Text block
--- START ---
I have spent lots of time with senior executives who bemoan the fact that while they recruit from very good schools, they are still not getting “usable” talent and it takes 12- 18 months to start getting net value.  I’ve talked to the Deans of many educational institutions who, even when a few acknowledge the issue, don’t really see it as “their” problem – yet!!  This is why many, many large organizations have started setting up in-house ”schools” and “universities” to ensure a steady supply chain of talent.  This is why many organizations put new recruits through internal “finishing” schools to make them far more productive and usable a lot faster.  We know because we have worked on a number of these initiatives for clients.

The report goes on-“Investment by the public and private sectors in skills development needs to increase and accelerate (emphasis mine).  Companies can meet many of their needs on their own through more aggressive recruiting and training”.  It is clear that most aggressive and progressive companies have realized that they must develop their own talent pool.  Unfortunately, training budgets are still the first line item sacrificed during budget wars.  This dichotomy is significantly increasing the Talent Supply Chain risk and that risk cannot be mitigated by the educational system.  And the long lead time on the Talent Supply Chain makes that risk even harder to mitigate – Talent Development takes time.
--- END ---
Data excerpts
--- START ---
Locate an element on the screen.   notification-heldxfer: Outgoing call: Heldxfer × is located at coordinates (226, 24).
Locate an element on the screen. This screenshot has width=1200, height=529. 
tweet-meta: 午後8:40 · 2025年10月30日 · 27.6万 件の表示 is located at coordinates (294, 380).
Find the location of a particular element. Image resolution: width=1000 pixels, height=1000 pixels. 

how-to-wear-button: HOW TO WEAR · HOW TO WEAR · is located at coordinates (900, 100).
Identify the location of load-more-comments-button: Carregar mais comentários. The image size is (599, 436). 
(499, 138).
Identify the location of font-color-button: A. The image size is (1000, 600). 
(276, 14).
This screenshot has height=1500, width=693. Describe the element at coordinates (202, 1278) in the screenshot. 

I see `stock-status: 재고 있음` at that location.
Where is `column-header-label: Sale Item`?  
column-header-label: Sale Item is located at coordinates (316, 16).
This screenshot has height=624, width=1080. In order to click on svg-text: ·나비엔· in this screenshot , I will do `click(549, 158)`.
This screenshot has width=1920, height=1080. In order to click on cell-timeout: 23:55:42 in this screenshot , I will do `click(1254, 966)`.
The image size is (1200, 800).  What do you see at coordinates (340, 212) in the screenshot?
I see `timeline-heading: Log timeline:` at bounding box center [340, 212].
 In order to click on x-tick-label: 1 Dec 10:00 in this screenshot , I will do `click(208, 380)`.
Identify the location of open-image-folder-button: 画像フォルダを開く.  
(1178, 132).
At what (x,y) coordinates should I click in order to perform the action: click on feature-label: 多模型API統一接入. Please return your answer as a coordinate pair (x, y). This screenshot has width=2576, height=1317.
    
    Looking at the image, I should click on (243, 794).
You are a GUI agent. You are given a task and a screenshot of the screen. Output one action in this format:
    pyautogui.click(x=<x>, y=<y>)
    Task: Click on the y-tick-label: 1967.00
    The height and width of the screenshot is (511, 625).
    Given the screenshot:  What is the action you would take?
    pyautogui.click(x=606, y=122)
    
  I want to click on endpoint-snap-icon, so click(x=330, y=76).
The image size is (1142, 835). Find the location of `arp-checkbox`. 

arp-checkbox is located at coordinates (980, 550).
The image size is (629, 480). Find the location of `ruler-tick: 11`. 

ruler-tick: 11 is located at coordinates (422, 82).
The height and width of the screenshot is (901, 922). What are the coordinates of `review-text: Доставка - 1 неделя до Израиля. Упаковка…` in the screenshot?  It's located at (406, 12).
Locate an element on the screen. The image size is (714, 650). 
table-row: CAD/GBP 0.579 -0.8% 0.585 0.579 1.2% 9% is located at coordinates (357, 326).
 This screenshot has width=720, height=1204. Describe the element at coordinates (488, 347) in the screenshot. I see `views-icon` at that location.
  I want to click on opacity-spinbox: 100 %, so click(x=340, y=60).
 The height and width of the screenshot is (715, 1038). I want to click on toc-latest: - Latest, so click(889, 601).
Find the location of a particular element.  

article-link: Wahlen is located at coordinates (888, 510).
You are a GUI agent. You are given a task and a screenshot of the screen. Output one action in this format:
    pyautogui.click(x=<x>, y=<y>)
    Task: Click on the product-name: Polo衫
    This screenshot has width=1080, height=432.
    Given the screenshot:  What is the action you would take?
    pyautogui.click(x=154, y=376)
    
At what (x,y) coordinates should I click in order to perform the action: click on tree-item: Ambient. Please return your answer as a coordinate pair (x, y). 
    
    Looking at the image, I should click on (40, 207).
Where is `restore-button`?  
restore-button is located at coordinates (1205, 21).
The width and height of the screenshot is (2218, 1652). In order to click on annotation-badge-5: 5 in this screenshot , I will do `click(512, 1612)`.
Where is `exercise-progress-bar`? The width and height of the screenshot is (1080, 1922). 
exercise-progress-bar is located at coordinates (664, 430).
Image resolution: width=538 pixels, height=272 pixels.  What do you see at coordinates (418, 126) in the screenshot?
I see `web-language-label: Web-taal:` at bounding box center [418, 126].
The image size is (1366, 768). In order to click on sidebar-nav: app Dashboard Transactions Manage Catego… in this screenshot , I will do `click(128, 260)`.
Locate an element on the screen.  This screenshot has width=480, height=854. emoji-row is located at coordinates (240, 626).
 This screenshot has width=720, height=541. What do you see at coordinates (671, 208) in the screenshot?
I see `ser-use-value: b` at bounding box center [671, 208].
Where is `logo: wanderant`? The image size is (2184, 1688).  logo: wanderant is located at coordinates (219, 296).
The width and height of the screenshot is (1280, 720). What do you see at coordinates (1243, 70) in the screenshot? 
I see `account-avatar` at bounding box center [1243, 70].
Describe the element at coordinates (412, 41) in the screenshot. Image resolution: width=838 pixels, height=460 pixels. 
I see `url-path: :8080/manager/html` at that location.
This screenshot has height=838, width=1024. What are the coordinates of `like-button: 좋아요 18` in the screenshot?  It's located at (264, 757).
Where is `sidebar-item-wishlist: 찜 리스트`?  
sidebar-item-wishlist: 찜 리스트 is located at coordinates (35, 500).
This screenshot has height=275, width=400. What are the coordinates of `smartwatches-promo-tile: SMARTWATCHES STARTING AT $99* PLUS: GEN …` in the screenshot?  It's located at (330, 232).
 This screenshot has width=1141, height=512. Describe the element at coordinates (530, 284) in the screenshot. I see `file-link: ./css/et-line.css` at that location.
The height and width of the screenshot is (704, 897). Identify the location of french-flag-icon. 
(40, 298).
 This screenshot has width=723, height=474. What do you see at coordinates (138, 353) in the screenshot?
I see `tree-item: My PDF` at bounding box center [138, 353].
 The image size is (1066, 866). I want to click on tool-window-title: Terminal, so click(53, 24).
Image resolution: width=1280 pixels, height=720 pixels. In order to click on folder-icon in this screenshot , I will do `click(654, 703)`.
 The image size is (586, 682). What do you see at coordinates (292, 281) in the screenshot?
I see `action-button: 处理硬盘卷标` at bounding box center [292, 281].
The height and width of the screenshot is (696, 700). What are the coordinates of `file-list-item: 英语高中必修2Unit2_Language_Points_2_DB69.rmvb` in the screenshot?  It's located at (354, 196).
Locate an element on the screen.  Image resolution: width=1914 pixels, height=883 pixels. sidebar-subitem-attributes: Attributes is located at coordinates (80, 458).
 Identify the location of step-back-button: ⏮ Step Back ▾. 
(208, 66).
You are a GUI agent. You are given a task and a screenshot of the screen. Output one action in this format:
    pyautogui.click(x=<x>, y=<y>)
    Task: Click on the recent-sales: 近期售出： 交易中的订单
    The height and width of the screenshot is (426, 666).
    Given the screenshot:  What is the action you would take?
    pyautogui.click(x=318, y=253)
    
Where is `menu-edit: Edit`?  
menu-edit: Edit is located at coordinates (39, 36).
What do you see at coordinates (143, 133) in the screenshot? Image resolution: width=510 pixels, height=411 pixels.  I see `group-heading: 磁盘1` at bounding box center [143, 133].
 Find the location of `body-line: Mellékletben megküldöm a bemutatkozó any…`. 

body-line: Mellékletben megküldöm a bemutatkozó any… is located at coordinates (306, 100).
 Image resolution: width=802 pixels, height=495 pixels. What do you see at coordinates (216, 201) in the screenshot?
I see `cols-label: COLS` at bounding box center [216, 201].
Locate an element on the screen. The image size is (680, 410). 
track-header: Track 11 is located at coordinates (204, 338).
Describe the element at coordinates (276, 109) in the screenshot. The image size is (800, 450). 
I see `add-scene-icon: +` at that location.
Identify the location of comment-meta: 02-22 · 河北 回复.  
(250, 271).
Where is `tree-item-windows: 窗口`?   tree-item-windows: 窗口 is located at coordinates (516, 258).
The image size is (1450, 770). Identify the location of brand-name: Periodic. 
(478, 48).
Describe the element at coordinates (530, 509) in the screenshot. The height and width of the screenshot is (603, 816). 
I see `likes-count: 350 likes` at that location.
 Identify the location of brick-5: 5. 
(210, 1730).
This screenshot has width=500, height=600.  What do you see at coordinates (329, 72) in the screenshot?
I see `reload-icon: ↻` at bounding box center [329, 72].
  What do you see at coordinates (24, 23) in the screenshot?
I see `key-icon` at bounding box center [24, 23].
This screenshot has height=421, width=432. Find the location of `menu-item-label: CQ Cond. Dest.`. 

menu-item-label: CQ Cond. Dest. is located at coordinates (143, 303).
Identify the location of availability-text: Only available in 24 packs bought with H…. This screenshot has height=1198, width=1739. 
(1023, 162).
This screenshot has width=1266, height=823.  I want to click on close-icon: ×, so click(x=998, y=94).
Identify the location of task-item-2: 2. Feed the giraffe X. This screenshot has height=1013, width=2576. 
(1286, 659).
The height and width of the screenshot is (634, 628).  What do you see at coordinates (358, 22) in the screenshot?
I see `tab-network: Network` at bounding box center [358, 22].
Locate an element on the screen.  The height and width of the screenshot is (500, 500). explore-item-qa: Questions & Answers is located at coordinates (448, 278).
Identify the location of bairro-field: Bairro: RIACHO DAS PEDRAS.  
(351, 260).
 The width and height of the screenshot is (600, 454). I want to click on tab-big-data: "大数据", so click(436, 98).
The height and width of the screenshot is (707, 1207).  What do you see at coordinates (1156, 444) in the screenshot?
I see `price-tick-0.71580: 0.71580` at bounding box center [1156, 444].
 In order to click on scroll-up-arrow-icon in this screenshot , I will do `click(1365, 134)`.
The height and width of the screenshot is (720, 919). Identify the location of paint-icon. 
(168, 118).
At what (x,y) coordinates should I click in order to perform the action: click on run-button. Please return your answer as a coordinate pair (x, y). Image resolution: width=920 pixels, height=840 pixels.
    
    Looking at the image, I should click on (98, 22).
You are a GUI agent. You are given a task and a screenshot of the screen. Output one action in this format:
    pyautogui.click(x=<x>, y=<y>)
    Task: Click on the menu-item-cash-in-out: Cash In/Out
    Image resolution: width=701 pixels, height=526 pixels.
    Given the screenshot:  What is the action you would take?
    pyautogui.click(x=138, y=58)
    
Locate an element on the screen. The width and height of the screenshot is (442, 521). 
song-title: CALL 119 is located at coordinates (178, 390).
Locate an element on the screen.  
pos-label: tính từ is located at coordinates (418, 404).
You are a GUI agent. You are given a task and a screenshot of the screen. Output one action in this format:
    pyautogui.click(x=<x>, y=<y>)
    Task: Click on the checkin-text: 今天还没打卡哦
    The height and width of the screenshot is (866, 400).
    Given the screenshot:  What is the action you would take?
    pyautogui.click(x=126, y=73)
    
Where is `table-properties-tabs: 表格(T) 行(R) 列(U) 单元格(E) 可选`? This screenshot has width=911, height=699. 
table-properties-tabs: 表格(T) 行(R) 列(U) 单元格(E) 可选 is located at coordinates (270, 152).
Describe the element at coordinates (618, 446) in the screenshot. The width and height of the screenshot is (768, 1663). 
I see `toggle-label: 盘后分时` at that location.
--- END ---
List of tasks
(a) Lay out the records from the line with "In order to click on x-tick-label: 1" to the line with "The height and width of the screenshot is (901, 922).", both included, as a Markdown table with the columns Row and Line. Leave out blank lines.
(b) Carry on the text about the talent supply chain from its final sentence.

Results
(a)
| Row | Line |
|---|---|
| 1 |  In order to click on x-tick-label: 1 Dec 10:00 in this screenshot , I will do `click(208, 380)`. |
| 2 | Identify the location of open-image-folder-button: 画像フォルダを開く.   |
| 3 | (1178, 132). |
| 4 | At what (x,y) coordinates should I click in order to perform the action: click on feature-label: 多模型API統一接入. Please return your answer as a coordinate pair (x, y). This screenshot has width=2576, height=1317. |
| 5 |     Looking at the image, I should click on (243, 794). |
| 6 | You are a GUI agent. You are given a task and a screenshot of the screen. Output one action in this format: |
| 7 |     pyautogui.click(x=<x>, y=<y>) |
| 8 |     Task: Click on the y-tick-label: 1967.00 |
| 9 |     The height and width of the screenshot is (511, 625). |
| 10 |     Given the screenshot:  What is the action you would take? |
| 11 |     pyautogui.click(x=606, y=122) |
| 12 |   I want to click on endpoint-snap-icon, so click(x=330, y=76). |
| 13 | The image size is (1142, 835). Find the location of `arp-checkbox`.  |
| 14 | arp-checkbox is located at coordinates (980, 550). |
| 15 | The image size is (629, 480). Find the location of `ruler-tick: 11`.  |
| 16 | ruler-tick: 11 is located at coordinates (422, 82). |
| 17 | The height and width of the screenshot is (901, 922). What are the coordinates of `review-text: Доставка - 1 неделя до Израиля. Упаковка…` in the screenshot?  It's located at (406, 12). |

(b)
The other larger issue (to be discussed another day) is that almost all of the current efforts, whether in the educational system or the private “schools” and “universities” are all geared to the acquisition of new skills and behaviors – and the mere acquisition process is a net cost to the corporation and no value at all.  In addition, mere acquisition has a very short shelf life in terms of retention.  Acquisition is what every training program focuses on.  Application of new skills and behaviors leads to value creation for the organization – it’s the payback or the return on the training investment.  Application leads to Competency Development – and competencies have a much, much longer shelf life.

So where are you in your personal competency development?  What about your team?  Your functional organization?  Are you focused on Talent Development as a competitive differentiator?  Have you launched your own “school” or “university” or are you depending on the current educational system to manage your Talent Supply Chain?